[Click-target data]
━━━━━━━━━━━━━━━━

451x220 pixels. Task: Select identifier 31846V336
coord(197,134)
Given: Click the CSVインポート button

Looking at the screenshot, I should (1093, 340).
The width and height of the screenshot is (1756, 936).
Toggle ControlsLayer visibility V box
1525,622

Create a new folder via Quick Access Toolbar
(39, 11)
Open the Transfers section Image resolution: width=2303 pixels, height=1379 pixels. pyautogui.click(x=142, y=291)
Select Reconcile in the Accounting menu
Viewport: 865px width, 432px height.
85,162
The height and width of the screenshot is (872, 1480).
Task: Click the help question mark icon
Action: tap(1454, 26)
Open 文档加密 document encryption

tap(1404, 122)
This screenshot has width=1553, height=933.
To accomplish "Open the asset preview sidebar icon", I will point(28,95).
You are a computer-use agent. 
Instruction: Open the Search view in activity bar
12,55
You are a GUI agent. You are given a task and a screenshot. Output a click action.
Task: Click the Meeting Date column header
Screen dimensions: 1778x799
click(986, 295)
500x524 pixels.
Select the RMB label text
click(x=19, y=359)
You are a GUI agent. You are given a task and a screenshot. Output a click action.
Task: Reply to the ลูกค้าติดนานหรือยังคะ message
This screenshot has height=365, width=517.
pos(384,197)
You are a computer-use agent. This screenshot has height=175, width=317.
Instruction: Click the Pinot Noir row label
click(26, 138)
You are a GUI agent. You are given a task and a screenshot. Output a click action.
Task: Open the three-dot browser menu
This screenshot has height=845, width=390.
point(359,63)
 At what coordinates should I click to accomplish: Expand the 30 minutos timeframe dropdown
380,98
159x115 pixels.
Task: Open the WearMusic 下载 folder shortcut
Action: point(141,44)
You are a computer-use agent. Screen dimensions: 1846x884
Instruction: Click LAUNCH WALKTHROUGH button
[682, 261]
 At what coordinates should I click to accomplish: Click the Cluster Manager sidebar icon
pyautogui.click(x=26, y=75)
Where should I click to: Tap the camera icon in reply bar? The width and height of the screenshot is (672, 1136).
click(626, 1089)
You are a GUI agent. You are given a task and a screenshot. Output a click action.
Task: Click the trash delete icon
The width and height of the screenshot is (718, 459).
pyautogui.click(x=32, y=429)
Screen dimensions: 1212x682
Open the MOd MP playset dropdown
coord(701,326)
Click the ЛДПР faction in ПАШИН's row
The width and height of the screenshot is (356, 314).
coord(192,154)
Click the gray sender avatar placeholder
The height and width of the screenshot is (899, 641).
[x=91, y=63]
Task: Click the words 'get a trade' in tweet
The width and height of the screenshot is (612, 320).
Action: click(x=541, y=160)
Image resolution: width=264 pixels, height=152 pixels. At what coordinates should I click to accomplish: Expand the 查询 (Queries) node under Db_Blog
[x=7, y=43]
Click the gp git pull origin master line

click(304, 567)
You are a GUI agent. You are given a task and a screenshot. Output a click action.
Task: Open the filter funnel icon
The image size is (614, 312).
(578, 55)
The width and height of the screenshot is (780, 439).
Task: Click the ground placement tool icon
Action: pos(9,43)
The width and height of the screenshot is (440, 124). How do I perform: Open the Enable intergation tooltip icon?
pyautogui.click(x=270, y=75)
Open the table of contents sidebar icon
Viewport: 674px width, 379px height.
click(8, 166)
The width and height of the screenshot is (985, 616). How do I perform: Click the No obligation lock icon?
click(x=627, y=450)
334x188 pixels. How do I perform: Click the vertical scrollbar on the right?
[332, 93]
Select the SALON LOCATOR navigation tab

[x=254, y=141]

━━━━━━━━━━━━━━━━

Exercise - Present every line of the data above as a numbered list, leaving out the blank lines.

Completed task -
1. 451x220 pixels. Task: Select identifier 31846V336
2. coord(197,134)
3. Given: Click the CSVインポート button
4. Looking at the screenshot, I should (1093, 340).
5. The width and height of the screenshot is (1756, 936).
6. Toggle ControlsLayer visibility V box
7. 1525,622
8. Create a new folder via Quick Access Toolbar
9. (39, 11)
10. Open the Transfers section Image resolution: width=2303 pixels, height=1379 pixels. pyautogui.click(x=142, y=291)
11. Select Reconcile in the Accounting menu
12. Viewport: 865px width, 432px height.
13. 85,162
14. The height and width of the screenshot is (872, 1480).
15. Task: Click the help question mark icon
16. Action: tap(1454, 26)
17. Open 文档加密 document encryption
18. tap(1404, 122)
19. This screenshot has width=1553, height=933.
20. To accomplish "Open the asset preview sidebar icon", I will point(28,95).
21. You are a computer-use agent. 
22. Instruction: Open the Search view in activity bar
23. 12,55
24. You are a GUI agent. You are given a task and a screenshot. Output a click action.
25. Task: Click the Meeting Date column header
26. Screen dimensions: 1778x799
27. click(986, 295)
28. 500x524 pixels.
29. Select the RMB label text
30. click(x=19, y=359)
31. You are a GUI agent. You are given a task and a screenshot. Output a click action.
32. Task: Reply to the ลูกค้าติดนานหรือยังคะ message
33. This screenshot has height=365, width=517.
34. pos(384,197)
35. You are a computer-use agent. This screenshot has height=175, width=317.
36. Instruction: Click the Pinot Noir row label
37. click(26, 138)
38. You are a GUI agent. You are given a task and a screenshot. Output a click action.
39. Task: Open the three-dot browser menu
40. This screenshot has height=845, width=390.
41. point(359,63)
42.  At what coordinates should I click to accomplish: Expand the 30 minutos timeframe dropdown
43. 380,98
44. 159x115 pixels.
45. Task: Open the WearMusic 下载 folder shortcut
46. Action: point(141,44)
47. You are a computer-use agent. Screen dimensions: 1846x884
48. Instruction: Click LAUNCH WALKTHROUGH button
49. [682, 261]
50.  At what coordinates should I click to accomplish: Click the Cluster Manager sidebar icon
51. pyautogui.click(x=26, y=75)
52. Where should I click to: Tap the camera icon in reply bar? The width and height of the screenshot is (672, 1136).
53. click(626, 1089)
54. You are a GUI agent. You are given a task and a screenshot. Output a click action.
55. Task: Click the trash delete icon
56. The width and height of the screenshot is (718, 459).
57. pyautogui.click(x=32, y=429)
58. Screen dimensions: 1212x682
59. Open the MOd MP playset dropdown
60. coord(701,326)
61. Click the ЛДПР faction in ПАШИН's row
62. The width and height of the screenshot is (356, 314).
63. coord(192,154)
64. Click the gray sender avatar placeholder
65. The height and width of the screenshot is (899, 641).
66. [x=91, y=63]
67. Task: Click the words 'get a trade' in tweet
68. The width and height of the screenshot is (612, 320).
69. Action: click(x=541, y=160)
70. Image resolution: width=264 pixels, height=152 pixels. At what coordinates should I click to accomplish: Expand the 查询 (Queries) node under Db_Blog
71. [x=7, y=43]
72. Click the gp git pull origin master line
73. click(304, 567)
74. You are a GUI agent. You are given a task and a screenshot. Output a click action.
75. Task: Open the filter funnel icon
76. The image size is (614, 312).
77. (578, 55)
78. The width and height of the screenshot is (780, 439).
79. Task: Click the ground placement tool icon
80. Action: pos(9,43)
81. The width and height of the screenshot is (440, 124). How do I perform: Open the Enable intergation tooltip icon?
82. pyautogui.click(x=270, y=75)
83. Open the table of contents sidebar icon
84. Viewport: 674px width, 379px height.
85. click(8, 166)
86. The width and height of the screenshot is (985, 616). How do I perform: Click the No obligation lock icon?
87. click(x=627, y=450)
88. 334x188 pixels. How do I perform: Click the vertical scrollbar on the right?
89. [332, 93]
90. Select the SALON LOCATOR navigation tab
91. [x=254, y=141]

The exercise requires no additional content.